Decaying Dark Energy in Higher-Dimensional Gravity
J.M. Overduin, P.S. Wesson, B. Mashhoon

TL;DR
This paper investigates higher-dimensional gravity models with decaying dark energy, using cosmological data to constrain the models and explore their implications for universe's age, structure formation, and supernova observations.
Contribution
It provides observational constraints on higher-dimensional gravity theories with decaying dark energy, focusing on the cosmological length scale parameter L.
Findings
Lower limits on the length scale L from age and supernova data
Decaying dark energy affects universe's age and structure formation
Potential for tighter constraints with improved supernova measurements
Abstract
We use data from observational cosmology to put constraints on higher-dimensional extensions of general relativity in which the effective four-dimensional dark-energy density (or cosmological "constant") decays with time.

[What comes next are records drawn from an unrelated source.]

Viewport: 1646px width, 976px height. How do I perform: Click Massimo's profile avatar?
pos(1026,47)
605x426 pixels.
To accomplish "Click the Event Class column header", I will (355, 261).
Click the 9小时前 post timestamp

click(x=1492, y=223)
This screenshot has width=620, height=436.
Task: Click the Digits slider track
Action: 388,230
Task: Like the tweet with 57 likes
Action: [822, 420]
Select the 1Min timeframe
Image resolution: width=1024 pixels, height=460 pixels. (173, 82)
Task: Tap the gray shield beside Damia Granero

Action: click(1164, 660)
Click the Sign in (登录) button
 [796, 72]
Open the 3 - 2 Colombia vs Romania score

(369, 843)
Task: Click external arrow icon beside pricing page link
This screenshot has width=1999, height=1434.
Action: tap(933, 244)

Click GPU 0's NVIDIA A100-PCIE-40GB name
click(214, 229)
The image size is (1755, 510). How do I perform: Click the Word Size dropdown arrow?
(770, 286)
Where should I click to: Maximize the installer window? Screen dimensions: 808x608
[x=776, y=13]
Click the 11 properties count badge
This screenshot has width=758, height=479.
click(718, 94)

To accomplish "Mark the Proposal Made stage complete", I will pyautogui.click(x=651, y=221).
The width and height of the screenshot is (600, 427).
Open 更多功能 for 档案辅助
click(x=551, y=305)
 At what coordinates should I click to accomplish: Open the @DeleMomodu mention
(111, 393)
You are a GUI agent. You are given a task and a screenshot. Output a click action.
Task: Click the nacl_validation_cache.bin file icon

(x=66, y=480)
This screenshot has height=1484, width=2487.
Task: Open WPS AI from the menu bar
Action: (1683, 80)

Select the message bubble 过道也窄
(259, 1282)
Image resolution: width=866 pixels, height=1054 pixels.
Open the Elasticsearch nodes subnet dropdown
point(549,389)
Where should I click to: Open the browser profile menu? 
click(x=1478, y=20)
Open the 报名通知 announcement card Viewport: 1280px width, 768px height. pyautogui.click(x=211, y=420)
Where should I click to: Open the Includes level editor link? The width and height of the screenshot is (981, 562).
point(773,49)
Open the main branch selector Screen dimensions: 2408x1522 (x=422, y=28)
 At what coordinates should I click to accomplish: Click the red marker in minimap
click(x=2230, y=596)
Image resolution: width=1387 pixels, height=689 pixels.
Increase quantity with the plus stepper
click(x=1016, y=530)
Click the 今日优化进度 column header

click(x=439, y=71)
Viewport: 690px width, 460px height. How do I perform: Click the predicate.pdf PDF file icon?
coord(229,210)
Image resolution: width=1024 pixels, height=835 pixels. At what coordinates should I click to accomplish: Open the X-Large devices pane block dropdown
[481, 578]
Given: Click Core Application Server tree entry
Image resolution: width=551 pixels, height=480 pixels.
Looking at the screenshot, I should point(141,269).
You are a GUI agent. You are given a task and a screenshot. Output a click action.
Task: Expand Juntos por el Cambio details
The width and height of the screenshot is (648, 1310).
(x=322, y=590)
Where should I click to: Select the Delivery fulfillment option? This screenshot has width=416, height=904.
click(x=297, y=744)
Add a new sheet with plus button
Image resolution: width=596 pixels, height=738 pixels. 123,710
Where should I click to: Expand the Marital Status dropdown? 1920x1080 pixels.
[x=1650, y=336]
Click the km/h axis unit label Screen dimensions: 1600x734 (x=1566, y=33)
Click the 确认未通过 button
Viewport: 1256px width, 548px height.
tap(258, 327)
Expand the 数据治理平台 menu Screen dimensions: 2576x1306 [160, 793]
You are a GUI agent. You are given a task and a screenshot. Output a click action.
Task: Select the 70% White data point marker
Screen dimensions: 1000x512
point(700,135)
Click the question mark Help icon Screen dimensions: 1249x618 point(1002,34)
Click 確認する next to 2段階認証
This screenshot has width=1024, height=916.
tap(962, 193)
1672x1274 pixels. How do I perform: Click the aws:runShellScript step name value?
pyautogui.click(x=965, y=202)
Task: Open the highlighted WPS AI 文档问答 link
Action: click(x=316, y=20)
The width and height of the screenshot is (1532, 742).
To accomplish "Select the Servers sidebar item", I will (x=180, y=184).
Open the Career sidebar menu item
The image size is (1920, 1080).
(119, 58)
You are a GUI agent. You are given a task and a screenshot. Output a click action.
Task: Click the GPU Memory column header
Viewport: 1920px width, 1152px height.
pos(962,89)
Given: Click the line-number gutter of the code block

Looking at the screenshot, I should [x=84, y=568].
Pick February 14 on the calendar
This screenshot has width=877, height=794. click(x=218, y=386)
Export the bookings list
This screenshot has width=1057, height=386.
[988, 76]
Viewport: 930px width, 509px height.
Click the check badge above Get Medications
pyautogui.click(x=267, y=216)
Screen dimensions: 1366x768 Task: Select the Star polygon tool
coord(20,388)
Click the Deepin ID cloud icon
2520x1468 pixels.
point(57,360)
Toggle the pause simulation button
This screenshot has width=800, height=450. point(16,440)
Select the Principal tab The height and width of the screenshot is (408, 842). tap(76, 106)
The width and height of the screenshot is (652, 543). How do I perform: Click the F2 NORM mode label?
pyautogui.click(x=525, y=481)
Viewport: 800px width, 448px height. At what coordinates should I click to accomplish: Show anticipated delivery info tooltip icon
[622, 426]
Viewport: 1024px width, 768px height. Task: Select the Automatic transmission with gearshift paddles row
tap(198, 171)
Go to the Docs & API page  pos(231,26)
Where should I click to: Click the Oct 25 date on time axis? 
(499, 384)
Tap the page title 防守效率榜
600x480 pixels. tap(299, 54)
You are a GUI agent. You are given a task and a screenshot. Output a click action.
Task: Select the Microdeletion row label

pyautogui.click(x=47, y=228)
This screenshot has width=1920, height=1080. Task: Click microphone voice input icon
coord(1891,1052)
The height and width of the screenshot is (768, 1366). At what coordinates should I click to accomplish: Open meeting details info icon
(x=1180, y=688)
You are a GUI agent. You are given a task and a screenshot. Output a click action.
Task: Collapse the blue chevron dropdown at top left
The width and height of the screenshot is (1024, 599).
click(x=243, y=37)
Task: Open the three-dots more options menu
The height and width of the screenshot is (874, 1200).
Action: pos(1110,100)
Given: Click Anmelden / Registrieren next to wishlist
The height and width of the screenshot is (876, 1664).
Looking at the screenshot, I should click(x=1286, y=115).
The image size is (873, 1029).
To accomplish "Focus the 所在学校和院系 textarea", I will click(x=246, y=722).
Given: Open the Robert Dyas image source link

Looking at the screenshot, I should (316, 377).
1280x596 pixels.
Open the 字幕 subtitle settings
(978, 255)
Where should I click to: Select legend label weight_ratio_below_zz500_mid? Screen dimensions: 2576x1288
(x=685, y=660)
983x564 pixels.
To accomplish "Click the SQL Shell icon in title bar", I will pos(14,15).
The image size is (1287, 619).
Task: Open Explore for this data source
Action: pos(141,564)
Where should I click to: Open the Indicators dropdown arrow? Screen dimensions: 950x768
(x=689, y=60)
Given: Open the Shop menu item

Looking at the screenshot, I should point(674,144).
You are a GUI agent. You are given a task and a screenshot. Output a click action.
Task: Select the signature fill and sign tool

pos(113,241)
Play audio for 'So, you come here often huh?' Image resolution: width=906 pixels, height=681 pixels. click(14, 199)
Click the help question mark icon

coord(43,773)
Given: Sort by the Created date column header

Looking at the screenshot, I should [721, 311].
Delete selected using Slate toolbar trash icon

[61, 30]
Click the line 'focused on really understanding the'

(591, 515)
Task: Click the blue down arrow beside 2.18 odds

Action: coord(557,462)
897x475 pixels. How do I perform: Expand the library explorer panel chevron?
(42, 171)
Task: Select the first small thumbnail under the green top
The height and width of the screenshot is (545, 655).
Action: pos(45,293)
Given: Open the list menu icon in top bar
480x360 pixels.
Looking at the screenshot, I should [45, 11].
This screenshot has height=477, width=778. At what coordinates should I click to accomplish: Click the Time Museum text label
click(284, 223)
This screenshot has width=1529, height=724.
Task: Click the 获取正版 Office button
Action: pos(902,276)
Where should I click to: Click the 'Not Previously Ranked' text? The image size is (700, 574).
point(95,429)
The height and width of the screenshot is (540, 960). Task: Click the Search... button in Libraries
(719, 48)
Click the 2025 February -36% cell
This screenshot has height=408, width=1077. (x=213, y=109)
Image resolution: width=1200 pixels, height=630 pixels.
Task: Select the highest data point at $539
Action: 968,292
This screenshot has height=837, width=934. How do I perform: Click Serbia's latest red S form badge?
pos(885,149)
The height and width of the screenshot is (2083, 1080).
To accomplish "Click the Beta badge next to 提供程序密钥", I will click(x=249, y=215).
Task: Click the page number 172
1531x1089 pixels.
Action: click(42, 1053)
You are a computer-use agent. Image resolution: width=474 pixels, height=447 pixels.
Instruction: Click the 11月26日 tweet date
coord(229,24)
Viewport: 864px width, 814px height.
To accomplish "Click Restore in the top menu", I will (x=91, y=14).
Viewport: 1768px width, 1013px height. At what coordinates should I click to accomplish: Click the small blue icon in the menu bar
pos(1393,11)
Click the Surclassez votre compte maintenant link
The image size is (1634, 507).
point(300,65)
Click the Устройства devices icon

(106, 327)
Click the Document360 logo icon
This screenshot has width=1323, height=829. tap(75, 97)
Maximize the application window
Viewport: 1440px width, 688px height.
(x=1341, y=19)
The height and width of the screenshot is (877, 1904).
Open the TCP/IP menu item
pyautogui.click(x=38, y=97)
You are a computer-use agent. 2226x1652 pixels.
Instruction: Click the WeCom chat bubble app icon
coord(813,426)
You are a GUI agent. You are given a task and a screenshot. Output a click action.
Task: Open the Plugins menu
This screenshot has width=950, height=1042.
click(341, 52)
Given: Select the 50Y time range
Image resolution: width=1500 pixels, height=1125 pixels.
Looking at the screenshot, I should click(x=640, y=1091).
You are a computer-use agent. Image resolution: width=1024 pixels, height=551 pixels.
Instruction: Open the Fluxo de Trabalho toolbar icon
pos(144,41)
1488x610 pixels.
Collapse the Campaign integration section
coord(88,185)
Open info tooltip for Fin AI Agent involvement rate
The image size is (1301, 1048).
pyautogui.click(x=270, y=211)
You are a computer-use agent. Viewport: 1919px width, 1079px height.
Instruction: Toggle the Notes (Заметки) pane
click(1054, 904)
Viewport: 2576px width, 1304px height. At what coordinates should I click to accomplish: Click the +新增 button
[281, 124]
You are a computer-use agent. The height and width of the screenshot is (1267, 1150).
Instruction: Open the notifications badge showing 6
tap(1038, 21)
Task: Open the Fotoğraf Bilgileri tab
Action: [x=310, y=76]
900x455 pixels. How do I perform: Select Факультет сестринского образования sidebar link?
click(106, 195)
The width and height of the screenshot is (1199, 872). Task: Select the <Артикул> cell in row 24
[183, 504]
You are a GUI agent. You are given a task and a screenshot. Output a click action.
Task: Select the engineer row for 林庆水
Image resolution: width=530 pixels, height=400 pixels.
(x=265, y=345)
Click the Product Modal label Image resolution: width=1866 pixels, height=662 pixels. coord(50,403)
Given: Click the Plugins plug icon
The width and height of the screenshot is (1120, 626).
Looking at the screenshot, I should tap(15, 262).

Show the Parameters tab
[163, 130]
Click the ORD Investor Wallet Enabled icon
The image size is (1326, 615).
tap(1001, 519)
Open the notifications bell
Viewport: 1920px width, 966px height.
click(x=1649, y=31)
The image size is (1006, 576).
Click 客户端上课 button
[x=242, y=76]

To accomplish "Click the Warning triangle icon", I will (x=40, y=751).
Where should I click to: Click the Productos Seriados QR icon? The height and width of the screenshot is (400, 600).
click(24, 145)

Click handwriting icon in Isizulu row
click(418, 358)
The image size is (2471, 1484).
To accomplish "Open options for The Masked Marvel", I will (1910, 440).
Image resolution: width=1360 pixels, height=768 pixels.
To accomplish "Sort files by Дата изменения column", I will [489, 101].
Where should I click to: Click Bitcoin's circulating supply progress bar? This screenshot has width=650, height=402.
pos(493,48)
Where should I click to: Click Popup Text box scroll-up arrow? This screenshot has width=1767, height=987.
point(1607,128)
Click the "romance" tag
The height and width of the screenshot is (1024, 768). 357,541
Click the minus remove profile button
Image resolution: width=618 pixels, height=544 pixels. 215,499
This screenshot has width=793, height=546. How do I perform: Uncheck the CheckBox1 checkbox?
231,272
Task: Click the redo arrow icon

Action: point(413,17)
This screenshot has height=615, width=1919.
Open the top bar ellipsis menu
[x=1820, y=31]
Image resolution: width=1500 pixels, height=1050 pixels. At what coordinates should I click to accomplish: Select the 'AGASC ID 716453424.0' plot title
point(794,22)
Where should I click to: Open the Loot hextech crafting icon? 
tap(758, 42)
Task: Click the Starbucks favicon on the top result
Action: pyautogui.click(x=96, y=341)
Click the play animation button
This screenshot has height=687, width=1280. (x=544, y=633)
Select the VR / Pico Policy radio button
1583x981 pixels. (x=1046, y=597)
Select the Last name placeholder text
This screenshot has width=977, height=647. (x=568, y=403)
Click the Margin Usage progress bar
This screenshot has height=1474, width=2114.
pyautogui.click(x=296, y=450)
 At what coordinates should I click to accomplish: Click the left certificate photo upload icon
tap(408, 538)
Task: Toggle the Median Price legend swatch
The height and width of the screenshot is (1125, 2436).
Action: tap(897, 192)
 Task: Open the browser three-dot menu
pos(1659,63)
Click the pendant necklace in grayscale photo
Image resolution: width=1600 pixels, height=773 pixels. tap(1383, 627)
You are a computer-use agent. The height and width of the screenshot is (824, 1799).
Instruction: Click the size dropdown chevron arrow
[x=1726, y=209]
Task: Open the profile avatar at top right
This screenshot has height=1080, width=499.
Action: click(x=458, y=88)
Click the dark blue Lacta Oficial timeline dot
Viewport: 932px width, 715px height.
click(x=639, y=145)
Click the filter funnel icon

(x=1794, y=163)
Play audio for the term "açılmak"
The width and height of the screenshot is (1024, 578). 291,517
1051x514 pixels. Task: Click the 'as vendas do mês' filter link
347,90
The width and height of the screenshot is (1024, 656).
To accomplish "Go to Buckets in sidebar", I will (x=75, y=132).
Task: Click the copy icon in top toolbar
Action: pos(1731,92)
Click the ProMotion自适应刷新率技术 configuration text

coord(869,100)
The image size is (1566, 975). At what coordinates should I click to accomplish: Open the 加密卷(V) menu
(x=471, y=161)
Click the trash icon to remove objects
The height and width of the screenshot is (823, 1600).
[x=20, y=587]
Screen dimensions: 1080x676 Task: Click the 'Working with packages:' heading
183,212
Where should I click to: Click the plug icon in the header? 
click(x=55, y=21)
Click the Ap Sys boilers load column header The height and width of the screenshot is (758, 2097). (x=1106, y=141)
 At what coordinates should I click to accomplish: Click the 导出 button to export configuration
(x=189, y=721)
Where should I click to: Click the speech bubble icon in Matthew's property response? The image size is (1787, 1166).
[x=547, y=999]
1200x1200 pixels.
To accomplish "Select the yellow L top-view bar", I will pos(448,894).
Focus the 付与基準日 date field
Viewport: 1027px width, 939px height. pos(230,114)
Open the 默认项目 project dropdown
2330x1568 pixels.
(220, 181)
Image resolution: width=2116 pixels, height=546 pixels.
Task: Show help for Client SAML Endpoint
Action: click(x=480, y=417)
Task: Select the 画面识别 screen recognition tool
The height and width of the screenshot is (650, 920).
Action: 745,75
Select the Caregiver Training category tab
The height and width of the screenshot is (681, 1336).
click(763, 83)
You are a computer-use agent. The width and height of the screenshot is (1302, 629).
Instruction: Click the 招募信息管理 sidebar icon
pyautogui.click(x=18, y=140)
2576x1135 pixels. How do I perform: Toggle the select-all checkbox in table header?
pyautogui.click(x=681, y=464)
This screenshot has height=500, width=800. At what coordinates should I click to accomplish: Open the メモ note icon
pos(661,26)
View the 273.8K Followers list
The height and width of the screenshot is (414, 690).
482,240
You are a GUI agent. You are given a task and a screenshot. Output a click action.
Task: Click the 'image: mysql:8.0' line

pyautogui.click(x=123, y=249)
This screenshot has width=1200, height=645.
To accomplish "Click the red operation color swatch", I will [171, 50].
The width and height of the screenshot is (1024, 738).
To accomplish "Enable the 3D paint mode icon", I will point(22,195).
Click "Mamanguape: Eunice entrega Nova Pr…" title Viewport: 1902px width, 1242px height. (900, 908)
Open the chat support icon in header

In particular we study the implications of this decaying dark energy for the age of the universe, large-scale structure formation, big-bang nucleosynthesis and the magnitude-redshift relation for Type Ia supernovae. Two of these tests (age and the magnitude-redshift relation) place modest lower limits on the free parameter of the theory, a cosmological length scale L akin to the de Sitter radius. These limits will improve if experimental uncertainties on supernova magnitudes can be reduced around z=1.